»»

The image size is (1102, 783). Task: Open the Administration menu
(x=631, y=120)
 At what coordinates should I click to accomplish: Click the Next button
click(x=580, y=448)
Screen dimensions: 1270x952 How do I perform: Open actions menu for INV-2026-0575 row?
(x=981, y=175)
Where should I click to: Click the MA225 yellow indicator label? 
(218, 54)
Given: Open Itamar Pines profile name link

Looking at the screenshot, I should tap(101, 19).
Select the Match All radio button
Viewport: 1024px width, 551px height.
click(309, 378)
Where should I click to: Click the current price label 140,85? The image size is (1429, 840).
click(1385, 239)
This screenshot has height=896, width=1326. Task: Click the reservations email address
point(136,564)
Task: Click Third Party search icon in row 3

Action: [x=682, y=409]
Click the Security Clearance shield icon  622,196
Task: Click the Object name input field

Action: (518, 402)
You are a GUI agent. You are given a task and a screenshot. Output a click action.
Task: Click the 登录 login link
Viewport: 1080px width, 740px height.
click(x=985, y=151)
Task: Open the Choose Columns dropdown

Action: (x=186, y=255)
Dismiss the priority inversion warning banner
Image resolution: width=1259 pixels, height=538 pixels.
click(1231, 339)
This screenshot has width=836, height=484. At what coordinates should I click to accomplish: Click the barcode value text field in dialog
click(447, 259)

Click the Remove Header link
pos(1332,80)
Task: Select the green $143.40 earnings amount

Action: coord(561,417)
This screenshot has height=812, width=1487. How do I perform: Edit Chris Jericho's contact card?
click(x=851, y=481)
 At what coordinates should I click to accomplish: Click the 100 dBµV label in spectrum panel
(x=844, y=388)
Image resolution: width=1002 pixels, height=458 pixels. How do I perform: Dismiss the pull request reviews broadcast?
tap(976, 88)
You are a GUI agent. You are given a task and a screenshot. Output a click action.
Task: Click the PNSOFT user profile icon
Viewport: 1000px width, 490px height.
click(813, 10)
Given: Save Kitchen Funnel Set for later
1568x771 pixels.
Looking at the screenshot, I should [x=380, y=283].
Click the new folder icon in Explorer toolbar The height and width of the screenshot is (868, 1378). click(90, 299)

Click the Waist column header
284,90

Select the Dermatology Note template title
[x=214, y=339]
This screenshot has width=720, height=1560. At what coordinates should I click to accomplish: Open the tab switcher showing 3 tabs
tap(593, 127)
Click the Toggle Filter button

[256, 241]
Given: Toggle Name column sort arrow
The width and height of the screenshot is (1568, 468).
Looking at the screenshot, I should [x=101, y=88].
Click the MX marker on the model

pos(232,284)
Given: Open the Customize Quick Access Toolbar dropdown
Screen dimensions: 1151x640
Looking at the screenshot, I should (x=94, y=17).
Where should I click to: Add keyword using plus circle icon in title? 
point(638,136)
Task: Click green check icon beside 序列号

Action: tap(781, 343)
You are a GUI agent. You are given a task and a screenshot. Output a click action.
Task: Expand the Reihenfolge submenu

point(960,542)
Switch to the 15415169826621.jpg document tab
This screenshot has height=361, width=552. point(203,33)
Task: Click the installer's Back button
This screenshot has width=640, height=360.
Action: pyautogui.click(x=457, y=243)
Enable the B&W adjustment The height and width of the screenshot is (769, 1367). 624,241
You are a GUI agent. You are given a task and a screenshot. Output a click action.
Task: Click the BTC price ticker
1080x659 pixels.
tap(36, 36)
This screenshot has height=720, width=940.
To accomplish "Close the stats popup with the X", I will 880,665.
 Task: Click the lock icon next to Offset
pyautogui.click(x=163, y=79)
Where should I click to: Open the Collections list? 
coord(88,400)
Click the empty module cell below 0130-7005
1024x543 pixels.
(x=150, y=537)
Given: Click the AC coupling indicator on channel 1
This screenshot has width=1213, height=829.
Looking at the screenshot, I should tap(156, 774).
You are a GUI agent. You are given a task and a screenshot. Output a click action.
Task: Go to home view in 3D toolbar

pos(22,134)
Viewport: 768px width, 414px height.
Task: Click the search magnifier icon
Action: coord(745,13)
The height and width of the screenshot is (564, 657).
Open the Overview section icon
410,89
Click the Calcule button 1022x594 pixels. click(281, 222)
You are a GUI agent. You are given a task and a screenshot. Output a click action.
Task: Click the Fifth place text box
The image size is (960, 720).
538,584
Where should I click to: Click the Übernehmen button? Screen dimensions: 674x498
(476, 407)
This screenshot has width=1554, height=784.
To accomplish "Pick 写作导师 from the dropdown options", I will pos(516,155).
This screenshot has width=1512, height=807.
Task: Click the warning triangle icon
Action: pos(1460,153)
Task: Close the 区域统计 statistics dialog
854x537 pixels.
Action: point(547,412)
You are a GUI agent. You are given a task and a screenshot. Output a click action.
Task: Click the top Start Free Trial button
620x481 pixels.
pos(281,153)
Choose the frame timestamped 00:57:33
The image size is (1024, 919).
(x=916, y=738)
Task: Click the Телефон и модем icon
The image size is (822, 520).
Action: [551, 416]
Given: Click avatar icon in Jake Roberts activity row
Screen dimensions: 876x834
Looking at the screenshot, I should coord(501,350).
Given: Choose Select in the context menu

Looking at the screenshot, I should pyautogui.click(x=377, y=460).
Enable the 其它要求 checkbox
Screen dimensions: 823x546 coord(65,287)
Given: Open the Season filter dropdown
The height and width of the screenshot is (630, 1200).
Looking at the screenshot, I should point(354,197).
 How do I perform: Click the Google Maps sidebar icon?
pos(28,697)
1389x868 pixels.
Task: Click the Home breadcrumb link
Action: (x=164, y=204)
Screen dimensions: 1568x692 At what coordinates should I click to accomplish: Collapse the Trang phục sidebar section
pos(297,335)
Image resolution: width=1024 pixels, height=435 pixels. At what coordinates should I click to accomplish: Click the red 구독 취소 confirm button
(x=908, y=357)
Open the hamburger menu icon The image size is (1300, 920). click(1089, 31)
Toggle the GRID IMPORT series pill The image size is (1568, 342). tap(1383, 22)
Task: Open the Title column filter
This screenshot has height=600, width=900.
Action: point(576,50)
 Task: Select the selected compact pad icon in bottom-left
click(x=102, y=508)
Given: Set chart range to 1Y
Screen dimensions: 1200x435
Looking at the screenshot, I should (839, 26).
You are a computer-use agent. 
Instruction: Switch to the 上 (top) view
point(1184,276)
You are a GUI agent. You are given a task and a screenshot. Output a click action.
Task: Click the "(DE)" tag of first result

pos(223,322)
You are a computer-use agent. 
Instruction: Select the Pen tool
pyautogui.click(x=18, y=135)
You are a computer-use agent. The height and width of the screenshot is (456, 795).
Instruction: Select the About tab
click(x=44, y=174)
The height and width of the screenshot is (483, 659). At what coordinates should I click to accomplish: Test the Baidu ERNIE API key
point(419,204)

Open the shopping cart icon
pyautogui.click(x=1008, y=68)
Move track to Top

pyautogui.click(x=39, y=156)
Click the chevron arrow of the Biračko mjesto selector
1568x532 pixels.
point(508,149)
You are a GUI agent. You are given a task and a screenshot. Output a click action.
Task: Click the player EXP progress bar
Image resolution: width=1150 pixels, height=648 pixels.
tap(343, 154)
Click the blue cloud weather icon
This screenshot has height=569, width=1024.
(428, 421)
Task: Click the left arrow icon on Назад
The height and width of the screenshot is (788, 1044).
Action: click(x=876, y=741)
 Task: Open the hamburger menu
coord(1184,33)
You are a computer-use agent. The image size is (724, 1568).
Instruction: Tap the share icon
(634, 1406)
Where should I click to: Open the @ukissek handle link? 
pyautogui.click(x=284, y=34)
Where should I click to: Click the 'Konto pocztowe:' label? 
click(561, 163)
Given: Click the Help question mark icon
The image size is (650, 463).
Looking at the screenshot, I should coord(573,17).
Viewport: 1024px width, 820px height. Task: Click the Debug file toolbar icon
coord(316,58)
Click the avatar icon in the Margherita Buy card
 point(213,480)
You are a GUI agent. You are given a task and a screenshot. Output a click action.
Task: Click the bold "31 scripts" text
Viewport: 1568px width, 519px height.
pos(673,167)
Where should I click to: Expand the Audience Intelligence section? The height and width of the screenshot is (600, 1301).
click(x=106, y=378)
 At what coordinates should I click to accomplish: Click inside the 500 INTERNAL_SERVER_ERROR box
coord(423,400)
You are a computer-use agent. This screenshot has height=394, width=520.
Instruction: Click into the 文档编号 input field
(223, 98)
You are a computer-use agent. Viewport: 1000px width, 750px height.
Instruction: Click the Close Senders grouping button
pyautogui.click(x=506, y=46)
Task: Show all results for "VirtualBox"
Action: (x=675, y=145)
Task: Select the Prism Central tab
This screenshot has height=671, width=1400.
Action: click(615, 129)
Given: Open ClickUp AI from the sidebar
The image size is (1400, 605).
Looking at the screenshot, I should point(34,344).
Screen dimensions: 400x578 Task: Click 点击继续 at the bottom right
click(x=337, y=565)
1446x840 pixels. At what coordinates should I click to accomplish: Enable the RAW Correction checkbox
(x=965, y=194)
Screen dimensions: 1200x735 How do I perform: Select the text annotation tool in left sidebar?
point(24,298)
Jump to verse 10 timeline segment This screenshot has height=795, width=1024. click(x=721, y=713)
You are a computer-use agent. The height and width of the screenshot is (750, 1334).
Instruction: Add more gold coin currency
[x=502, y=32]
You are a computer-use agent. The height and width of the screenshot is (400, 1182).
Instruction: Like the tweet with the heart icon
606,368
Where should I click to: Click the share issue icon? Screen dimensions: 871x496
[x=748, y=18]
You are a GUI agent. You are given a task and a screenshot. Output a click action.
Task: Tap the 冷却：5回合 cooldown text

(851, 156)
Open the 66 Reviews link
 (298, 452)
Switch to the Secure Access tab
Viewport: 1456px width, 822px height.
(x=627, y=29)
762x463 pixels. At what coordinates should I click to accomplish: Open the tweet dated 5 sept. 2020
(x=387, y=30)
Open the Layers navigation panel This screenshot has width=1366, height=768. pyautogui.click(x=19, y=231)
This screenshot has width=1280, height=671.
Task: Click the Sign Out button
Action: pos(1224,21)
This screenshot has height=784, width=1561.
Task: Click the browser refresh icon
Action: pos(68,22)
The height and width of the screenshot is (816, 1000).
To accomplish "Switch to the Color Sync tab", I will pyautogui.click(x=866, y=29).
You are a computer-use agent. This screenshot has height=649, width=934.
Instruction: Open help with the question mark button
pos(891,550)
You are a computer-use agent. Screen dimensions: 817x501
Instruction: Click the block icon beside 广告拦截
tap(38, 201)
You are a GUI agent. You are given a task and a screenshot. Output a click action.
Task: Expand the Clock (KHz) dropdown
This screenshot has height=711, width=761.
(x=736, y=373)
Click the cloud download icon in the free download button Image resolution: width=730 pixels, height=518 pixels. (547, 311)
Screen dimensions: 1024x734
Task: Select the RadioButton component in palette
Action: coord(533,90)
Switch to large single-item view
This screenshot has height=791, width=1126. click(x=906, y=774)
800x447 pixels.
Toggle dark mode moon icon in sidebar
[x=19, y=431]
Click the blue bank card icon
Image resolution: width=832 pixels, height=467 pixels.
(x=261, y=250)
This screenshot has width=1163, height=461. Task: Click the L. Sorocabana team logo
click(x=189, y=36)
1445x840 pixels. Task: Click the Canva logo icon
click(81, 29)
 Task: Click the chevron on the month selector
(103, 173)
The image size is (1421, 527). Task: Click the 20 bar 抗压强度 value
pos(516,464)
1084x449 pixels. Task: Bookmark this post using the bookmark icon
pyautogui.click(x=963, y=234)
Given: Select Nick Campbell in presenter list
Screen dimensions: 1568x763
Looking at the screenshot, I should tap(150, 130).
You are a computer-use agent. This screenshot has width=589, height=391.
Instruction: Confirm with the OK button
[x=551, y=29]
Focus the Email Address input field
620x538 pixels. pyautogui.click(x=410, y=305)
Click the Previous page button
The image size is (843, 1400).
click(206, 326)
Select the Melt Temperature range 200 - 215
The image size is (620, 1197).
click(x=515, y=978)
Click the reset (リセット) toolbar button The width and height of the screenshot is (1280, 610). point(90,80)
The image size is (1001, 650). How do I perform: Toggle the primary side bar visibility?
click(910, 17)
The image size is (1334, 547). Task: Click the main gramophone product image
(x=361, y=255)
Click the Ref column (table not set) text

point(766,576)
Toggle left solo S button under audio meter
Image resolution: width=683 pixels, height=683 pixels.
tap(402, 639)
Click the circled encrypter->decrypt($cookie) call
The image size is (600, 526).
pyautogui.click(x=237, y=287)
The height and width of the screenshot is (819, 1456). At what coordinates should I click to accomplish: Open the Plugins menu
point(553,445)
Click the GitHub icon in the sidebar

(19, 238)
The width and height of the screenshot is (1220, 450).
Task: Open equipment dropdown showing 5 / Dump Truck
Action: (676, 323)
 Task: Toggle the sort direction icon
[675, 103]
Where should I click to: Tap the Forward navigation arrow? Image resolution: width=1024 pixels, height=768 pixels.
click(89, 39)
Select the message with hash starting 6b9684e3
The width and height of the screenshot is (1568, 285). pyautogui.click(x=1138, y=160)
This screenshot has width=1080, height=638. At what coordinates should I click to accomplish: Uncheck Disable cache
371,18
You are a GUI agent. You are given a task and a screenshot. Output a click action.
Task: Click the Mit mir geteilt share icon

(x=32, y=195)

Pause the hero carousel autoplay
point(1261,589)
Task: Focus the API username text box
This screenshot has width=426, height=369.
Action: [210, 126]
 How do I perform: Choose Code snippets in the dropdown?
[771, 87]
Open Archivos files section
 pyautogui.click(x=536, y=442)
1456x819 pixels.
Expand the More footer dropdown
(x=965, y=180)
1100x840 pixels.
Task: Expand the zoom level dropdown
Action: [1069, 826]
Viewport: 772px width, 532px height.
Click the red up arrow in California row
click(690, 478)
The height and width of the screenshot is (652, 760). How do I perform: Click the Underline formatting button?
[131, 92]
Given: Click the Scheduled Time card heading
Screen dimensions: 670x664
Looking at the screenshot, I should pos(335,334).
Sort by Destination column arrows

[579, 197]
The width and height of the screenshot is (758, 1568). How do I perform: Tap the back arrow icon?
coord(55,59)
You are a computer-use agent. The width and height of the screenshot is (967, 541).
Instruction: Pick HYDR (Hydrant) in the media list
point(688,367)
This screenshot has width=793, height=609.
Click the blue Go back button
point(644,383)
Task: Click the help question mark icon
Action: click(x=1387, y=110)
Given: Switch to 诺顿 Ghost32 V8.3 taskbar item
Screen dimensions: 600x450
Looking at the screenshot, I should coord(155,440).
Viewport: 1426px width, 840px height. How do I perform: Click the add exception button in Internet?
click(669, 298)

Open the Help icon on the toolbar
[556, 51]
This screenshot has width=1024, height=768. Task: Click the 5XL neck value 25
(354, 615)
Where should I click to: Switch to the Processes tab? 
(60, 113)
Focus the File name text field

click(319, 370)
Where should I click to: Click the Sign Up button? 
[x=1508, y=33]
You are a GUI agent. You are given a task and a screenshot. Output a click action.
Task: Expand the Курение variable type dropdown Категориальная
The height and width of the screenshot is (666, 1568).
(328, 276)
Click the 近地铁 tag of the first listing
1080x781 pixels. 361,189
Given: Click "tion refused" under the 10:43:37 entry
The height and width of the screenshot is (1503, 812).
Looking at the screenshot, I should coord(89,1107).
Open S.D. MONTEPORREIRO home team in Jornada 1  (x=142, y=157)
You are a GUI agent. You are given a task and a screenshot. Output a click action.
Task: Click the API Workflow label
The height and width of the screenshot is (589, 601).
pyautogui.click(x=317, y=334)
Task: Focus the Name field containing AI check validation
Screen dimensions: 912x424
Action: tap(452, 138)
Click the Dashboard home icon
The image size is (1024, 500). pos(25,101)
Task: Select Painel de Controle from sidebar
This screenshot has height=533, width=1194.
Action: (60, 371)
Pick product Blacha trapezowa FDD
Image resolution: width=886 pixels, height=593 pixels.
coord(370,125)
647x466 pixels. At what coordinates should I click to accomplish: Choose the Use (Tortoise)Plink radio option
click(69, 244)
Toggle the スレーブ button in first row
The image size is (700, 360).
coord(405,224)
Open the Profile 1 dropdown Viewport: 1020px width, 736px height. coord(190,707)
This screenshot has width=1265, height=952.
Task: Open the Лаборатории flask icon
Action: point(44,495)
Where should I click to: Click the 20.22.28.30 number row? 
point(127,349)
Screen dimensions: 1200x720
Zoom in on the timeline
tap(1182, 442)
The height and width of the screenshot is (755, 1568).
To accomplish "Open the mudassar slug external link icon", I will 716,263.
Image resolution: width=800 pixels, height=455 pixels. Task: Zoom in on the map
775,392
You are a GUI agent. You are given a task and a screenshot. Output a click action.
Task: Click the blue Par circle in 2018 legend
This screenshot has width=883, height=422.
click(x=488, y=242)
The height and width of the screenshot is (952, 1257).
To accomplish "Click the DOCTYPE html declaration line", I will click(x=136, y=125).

««

Work item — Give the number of lines in the entries above that include the word "computer", and nothing more.

Completed task — 12